Enterprise data analytics moves to the future
May 31, 2018 | By Shishir Shrivastava
Enterprises have been mining data for centuries, starting with handwritten book keeping ledgers, but data management really took off with the advent of the database management systems (DBMS) in the late 1970s. Corporations started stockpiling loads of data into the enterprise application system, and database software became the backbone. Enter vendors like Oracle, IBM, DB2, Teradata, MS SQL Server.
The operational systems grew rapidly, along with the data gathered. Companies wanted to use the data to help executives to make decisions quickly and effectively, but the systems weren’t efficient in providing analytical reports fast enough to make a real difference.
Data warehousing drivers
In the late 1980s, data warehousing emerged, brewing along with online transaction processing systems.
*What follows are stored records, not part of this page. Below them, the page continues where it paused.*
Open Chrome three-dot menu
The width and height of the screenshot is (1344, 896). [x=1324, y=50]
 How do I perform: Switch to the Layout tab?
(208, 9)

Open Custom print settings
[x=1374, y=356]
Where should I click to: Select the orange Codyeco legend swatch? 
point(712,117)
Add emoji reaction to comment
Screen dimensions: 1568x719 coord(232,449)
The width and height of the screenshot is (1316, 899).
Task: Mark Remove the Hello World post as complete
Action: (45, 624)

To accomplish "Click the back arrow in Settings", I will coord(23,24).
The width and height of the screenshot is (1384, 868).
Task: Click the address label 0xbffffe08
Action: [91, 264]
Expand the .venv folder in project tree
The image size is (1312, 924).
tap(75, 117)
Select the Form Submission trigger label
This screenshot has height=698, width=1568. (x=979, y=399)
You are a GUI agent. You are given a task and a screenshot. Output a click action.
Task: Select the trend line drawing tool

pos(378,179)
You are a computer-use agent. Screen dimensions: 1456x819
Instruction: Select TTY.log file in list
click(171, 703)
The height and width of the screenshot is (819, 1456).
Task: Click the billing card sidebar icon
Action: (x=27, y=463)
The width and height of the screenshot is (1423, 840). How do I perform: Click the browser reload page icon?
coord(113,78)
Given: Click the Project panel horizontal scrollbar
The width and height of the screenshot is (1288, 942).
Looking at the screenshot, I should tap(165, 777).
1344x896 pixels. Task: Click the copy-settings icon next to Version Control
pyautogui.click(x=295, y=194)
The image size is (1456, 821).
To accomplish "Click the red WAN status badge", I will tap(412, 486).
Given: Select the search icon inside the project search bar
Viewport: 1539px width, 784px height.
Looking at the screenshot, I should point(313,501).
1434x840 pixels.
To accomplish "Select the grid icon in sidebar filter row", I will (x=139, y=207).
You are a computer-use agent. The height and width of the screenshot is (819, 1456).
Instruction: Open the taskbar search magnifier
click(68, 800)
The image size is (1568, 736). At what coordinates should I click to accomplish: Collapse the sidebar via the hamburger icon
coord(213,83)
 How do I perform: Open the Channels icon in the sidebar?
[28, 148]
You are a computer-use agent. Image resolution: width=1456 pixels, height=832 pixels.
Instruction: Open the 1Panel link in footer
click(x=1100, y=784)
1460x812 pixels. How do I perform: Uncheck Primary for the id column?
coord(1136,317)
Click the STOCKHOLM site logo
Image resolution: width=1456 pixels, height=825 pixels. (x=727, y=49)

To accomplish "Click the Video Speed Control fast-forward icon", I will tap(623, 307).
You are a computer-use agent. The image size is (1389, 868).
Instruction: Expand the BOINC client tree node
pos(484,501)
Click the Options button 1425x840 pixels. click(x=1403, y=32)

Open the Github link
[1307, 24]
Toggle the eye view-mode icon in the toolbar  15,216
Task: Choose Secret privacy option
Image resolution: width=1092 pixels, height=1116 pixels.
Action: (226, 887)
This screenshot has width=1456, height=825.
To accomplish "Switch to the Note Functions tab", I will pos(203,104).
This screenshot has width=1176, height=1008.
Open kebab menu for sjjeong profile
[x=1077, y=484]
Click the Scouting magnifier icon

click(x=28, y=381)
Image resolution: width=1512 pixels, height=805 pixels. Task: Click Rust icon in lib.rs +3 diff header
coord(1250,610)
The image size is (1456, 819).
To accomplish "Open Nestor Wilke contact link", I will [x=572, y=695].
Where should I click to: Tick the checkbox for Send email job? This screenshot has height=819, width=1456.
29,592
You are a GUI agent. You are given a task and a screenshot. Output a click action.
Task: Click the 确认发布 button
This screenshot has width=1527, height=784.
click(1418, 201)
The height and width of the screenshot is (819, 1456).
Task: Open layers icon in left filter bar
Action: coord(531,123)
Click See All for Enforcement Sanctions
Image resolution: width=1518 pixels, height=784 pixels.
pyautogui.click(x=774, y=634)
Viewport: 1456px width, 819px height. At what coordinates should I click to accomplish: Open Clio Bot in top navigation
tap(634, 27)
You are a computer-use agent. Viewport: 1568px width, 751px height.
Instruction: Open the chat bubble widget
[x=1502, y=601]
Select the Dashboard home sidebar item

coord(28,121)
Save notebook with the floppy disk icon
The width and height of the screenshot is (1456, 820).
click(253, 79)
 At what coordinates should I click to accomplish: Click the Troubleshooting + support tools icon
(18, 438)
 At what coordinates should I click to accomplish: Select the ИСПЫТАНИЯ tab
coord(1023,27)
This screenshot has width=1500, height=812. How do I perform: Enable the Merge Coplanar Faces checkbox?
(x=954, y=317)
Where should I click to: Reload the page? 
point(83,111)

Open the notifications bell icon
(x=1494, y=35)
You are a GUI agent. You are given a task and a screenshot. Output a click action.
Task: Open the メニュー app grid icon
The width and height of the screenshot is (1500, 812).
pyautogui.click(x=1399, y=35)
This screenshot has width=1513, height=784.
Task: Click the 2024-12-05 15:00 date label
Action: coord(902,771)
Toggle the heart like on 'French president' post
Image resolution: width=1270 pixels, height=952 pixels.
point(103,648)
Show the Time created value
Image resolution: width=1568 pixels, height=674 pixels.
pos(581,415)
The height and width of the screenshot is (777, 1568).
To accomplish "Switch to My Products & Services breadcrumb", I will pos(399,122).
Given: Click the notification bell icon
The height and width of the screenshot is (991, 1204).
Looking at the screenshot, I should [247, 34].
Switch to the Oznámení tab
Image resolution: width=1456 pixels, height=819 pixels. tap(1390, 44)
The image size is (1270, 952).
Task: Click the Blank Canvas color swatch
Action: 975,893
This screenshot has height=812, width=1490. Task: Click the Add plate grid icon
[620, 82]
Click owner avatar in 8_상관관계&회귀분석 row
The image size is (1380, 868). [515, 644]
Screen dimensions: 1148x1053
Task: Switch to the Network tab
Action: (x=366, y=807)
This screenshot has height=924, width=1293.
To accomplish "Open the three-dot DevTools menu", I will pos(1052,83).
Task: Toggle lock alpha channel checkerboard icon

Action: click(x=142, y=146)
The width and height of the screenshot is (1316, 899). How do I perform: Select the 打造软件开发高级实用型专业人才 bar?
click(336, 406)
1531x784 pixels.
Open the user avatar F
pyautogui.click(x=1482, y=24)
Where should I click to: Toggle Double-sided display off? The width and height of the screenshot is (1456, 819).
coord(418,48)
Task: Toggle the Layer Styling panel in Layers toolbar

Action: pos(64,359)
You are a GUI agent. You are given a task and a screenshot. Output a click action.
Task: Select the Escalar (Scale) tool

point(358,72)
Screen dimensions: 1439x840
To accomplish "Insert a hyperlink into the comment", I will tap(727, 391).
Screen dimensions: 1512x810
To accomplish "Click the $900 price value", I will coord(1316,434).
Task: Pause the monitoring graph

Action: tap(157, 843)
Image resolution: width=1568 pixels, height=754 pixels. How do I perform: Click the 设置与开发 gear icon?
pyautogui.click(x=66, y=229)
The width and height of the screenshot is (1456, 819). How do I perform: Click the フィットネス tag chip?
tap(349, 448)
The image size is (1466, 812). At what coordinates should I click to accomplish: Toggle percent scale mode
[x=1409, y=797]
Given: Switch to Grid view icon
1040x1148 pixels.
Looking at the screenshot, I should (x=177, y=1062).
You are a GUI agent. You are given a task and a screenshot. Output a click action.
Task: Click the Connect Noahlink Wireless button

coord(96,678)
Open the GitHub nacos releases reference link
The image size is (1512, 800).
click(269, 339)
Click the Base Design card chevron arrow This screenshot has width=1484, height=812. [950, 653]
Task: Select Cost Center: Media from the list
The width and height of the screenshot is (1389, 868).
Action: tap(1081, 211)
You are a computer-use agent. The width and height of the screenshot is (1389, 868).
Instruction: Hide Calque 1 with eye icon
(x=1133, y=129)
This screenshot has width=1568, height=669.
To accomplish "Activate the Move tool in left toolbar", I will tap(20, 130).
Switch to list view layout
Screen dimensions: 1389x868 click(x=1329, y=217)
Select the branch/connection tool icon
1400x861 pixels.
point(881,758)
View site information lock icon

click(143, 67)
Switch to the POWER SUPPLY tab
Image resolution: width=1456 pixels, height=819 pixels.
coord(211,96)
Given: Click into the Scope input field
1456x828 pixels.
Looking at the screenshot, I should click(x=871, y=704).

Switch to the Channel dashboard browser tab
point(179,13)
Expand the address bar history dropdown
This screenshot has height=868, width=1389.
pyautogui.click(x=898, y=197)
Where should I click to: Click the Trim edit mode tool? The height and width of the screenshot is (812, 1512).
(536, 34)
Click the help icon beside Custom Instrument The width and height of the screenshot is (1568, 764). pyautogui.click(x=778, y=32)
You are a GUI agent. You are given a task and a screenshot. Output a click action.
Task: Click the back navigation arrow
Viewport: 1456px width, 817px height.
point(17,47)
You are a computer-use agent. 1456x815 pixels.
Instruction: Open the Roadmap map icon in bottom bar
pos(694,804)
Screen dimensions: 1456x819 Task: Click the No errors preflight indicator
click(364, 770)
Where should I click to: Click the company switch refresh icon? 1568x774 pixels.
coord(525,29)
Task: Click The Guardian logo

What is a data warehouse and why is it important? Simply put, the definition of a data warehouse is it’s an aggregate of data and information from multiple systems or sources. It’s designed so that enterprises storing the data in relational databases can use it for decision making.
After it was developed, top management in big enterprises wanted to jump on the bandwagon. There were many key factors driving the enterprises towards data warehousing, including:
- Increasing complexity of an operational DBMS
- Sluggish delivery of analytical reporting
- Expensive analytical reporting from operational systems
- Analytical reporting was resource-intensive on operational data stores
- High cost of maintenance
The data warehouse outline
This paradigm of concocting data in enterprises brought a new field of study, data warehousing. The essence of this framework is pulling the data from source systems and offloading into another relational database called a data warehouse.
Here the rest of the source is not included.